If constitutional law is just high-level theorizing, though, then what relevance does the text hold? It’s not entirely clear, but Harris gives us some hints. From this quote, it appears that the text of the Constitution includes “values” and “principles” that are present at “some level of generality.” As all lawyers know, manipulating a principle’s level of generality is the simplest way to get the result you are looking for. Harris’s terminology suggests that she thinks such manipulability would be an ordinary part of interpreting the Constitution.

If there were any question about that, look at the last sentence of the above quote. She uses words like “equality” and “liberty” not as if they refer to inalienable rights identified in (say) a Declaration of Independence, but because “we change what they mean.” But who is “we?” 

Based on the context, it seems that “we” is anyone who prevails in some left-wing historical narrative of social movements. That’s not exactly a precise criterion. She continues: “And I just don’t find it satisfying—or even productive—to try to strain for some interpretive methodology that seems to cut those people and their sacrifices out of the constitutional discourse.”

Contextually, Harris seems to be saying that originalists “strain” to cut people and their sacrifices out of the constitutional discourse. But that’s not what originalists do at all, and if she thinks it is, she is completely out of touch with reality. Originalists look for what the Constitution’s text meant at the time it was enacted and then try to apply that meaning faithfully. Harris’s view of the Constitution, by contrast, requires judges to be amateur social anthropologists. Perhaps Harris needs to read more dissents by Justices Scalia and Thomas to find out what originalists do.

Approximately one year later, Harris told another panel:

And I always feel unapologetically, you know, left to my own devices, my own best reading of the Constitution, it’s pretty close to where I am. Because I think the Constitution is a profoundly progressive document. I think it’s born of a progressive impulse. I think particularly, as amended in the Reconstruction era, it is committed to principles like equality and liberty and individual dignity, and I’m a profoundly liberal person so we [the Constitution and I] match up pretty well. I make no apologies for that. I think it’s a great document. And I think as amended, and as interpreted, and the method, with the people of good will, applying the methodology that’s talked about in this book [Keeping Faith With The Constitution], it is something we can all be really proud of.
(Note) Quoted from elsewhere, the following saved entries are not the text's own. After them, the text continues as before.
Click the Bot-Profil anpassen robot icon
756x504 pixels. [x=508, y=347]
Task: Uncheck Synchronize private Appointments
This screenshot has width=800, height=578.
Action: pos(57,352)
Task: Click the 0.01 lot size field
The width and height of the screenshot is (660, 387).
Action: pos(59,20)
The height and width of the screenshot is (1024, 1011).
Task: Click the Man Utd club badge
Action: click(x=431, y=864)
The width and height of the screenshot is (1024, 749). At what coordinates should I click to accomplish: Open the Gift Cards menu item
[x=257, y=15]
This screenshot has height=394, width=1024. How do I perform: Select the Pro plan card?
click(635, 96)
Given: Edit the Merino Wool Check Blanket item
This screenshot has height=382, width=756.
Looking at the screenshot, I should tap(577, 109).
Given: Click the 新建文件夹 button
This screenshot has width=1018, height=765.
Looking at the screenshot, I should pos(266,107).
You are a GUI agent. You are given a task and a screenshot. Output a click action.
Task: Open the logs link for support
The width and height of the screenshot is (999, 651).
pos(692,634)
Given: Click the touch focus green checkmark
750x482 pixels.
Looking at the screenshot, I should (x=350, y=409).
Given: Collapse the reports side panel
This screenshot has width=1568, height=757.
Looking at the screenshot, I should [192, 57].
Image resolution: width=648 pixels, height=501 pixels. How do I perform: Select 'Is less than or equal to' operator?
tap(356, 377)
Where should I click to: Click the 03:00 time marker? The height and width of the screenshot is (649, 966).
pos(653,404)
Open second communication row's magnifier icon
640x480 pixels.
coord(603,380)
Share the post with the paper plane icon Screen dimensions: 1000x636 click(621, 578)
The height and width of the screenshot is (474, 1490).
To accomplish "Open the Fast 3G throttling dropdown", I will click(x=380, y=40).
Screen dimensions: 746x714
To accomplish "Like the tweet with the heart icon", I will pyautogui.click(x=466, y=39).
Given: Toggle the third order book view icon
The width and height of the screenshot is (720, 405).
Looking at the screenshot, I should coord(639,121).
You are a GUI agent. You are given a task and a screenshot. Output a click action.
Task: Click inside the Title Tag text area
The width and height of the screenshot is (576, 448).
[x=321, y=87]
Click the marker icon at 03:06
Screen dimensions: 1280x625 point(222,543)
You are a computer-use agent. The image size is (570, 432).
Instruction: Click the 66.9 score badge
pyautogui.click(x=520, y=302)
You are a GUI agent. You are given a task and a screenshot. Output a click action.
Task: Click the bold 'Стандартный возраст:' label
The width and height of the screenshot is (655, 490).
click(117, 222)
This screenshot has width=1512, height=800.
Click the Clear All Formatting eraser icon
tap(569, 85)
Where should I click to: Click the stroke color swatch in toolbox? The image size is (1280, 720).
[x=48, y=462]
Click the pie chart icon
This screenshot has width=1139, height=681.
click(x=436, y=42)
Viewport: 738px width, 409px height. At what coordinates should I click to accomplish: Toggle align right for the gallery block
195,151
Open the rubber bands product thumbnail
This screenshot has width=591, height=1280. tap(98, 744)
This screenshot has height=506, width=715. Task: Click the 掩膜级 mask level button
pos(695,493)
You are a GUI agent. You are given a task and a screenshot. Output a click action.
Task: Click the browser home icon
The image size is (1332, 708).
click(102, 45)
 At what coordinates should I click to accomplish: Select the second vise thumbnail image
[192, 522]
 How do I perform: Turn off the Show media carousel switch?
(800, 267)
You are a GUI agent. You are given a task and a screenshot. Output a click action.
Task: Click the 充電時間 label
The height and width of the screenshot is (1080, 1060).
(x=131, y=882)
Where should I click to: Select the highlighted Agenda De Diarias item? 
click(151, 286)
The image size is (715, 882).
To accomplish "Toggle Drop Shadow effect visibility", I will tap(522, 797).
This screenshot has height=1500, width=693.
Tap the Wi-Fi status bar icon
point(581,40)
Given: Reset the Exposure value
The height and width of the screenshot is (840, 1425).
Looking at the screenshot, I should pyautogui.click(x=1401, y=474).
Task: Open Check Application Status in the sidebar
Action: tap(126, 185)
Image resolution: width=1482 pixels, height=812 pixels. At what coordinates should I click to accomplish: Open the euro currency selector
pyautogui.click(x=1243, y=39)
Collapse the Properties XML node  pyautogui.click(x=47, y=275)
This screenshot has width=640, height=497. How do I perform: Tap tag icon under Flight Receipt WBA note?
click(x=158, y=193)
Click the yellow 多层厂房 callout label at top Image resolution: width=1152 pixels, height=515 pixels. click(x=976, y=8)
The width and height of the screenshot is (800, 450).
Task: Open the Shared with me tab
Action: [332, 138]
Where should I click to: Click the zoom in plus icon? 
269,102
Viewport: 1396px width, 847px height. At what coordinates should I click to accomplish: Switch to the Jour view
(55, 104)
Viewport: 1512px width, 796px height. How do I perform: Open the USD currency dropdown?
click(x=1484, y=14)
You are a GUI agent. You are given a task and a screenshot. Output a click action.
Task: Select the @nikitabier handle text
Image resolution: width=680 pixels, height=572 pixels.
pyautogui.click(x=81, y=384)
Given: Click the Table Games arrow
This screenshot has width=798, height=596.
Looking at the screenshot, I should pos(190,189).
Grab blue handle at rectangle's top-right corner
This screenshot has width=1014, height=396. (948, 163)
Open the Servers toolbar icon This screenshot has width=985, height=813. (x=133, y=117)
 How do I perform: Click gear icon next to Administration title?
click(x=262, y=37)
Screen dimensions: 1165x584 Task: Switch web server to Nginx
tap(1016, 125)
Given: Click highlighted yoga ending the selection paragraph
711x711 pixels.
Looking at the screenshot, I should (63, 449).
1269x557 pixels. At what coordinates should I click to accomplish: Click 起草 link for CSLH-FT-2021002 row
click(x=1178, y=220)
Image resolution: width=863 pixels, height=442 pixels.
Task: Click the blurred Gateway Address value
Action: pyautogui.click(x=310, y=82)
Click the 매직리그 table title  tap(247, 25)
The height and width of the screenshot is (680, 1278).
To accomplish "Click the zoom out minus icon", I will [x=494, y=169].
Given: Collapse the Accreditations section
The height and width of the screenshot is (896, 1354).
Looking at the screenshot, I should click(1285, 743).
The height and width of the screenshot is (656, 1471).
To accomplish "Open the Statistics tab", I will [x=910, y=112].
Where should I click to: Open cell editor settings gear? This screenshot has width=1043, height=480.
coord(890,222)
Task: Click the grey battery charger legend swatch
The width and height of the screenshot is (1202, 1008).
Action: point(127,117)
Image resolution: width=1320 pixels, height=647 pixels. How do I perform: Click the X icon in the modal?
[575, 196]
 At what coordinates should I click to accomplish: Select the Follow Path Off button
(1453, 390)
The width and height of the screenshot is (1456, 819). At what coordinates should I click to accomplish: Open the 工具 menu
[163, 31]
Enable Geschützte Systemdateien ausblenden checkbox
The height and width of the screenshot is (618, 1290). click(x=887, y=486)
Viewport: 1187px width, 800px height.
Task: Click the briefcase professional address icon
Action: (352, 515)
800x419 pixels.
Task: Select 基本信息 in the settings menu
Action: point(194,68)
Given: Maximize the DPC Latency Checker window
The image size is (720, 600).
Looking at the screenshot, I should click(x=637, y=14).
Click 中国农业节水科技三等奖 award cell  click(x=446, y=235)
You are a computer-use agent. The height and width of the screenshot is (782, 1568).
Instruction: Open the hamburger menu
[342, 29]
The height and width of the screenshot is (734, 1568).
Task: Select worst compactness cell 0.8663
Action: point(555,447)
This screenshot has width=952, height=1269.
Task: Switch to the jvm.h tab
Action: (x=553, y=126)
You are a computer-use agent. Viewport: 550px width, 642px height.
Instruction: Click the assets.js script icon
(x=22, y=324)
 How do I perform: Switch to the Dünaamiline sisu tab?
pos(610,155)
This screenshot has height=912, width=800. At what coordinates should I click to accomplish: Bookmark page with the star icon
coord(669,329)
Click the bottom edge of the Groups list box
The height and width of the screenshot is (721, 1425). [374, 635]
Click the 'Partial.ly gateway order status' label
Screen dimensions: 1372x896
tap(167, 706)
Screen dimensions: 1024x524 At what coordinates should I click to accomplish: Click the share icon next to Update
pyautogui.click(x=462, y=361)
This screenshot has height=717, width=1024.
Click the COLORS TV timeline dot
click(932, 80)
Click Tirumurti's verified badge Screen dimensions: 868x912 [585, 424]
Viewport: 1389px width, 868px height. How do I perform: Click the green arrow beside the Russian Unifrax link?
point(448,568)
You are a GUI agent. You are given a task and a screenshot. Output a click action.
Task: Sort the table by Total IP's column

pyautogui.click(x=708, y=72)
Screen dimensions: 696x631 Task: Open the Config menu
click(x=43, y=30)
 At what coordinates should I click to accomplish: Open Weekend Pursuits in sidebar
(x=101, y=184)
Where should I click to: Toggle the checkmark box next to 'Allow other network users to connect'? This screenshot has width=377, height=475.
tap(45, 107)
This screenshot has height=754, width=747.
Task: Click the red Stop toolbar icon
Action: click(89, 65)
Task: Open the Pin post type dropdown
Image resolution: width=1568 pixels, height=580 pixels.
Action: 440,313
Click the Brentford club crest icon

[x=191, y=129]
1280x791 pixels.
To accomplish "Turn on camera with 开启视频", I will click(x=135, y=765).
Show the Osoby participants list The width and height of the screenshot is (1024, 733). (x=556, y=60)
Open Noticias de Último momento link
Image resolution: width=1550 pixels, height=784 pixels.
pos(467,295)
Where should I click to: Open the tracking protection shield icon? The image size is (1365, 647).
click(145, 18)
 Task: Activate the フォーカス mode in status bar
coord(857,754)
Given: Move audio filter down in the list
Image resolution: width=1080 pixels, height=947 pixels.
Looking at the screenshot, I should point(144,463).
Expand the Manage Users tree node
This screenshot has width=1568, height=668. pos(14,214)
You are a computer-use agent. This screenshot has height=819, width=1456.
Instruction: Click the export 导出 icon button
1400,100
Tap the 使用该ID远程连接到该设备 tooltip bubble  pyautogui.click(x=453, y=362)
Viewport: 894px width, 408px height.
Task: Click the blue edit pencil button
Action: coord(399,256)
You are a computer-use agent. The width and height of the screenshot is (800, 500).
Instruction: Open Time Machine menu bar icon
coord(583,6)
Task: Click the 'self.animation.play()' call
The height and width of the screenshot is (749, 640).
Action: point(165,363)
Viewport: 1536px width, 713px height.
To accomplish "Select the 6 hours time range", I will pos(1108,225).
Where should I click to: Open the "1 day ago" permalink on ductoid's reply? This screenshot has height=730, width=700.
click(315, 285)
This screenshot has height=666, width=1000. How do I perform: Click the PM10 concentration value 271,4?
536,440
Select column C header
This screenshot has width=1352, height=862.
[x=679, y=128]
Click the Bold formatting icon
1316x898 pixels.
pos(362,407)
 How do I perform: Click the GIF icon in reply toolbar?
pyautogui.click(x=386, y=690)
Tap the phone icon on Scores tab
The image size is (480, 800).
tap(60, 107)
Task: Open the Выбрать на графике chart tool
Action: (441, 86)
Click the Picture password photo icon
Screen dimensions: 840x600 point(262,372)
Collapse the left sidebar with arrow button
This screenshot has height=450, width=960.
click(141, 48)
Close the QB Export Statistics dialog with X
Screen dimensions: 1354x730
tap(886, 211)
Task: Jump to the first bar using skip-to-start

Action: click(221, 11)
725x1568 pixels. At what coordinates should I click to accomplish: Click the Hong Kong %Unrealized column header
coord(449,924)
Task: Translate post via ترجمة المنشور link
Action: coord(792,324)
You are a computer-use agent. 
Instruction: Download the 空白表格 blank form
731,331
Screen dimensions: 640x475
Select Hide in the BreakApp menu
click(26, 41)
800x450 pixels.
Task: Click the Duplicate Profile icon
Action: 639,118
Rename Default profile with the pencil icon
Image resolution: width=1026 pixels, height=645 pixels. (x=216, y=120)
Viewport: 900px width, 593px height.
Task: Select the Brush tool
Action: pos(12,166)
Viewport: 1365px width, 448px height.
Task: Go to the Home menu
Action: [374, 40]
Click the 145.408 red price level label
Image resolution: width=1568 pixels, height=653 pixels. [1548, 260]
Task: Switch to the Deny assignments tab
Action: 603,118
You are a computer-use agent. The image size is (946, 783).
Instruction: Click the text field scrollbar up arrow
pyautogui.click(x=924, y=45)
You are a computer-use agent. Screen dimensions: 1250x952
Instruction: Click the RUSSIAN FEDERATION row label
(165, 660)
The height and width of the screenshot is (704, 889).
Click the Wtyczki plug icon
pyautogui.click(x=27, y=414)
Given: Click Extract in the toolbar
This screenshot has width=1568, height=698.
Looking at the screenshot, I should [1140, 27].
Who could disagree that the Reconstruction Amendments are about liberty and the equal protection of the laws? Those words are in the text of the 14th Amendment. But it’s disturbing that Harris can, without a bit of embarrassment, project her own “progressive” and “profoundly liberal” views back into history and declare the Constitution a “profoundly progressive document.”

To be sure, the Constitution marked a bold step into the world of democratic self-governance. But it did so by enacting into law a series of structures, procedures, and constraints that were designed to restrain democracy, and that could only be changed through the amendment process, not through judicial interpretation. Harris’s Constitution, by contrast, could be changed by implication as social movements succeed politically without ever passing a constitutional amendment. Goodness, if that’s how we’re interpreting legal documents nowadays, I have some ideas about how to stop making payments on my mortgage.

Finally, look again at the last sentence of the last quote: “And I think as amended, and as interpreted, and the method, with the people of good will, applying the methodology that’s talked about in this book, [the Constitution] is something we can all be really proud of.”

There’s something profoundly sad about a potential federal judge who can only be proud of the Constitution if it’s interpreted how she wants it to be interpreted by people who share her politics. One would hope that as an American, she would be proud of the Constitution simply because it’s hers.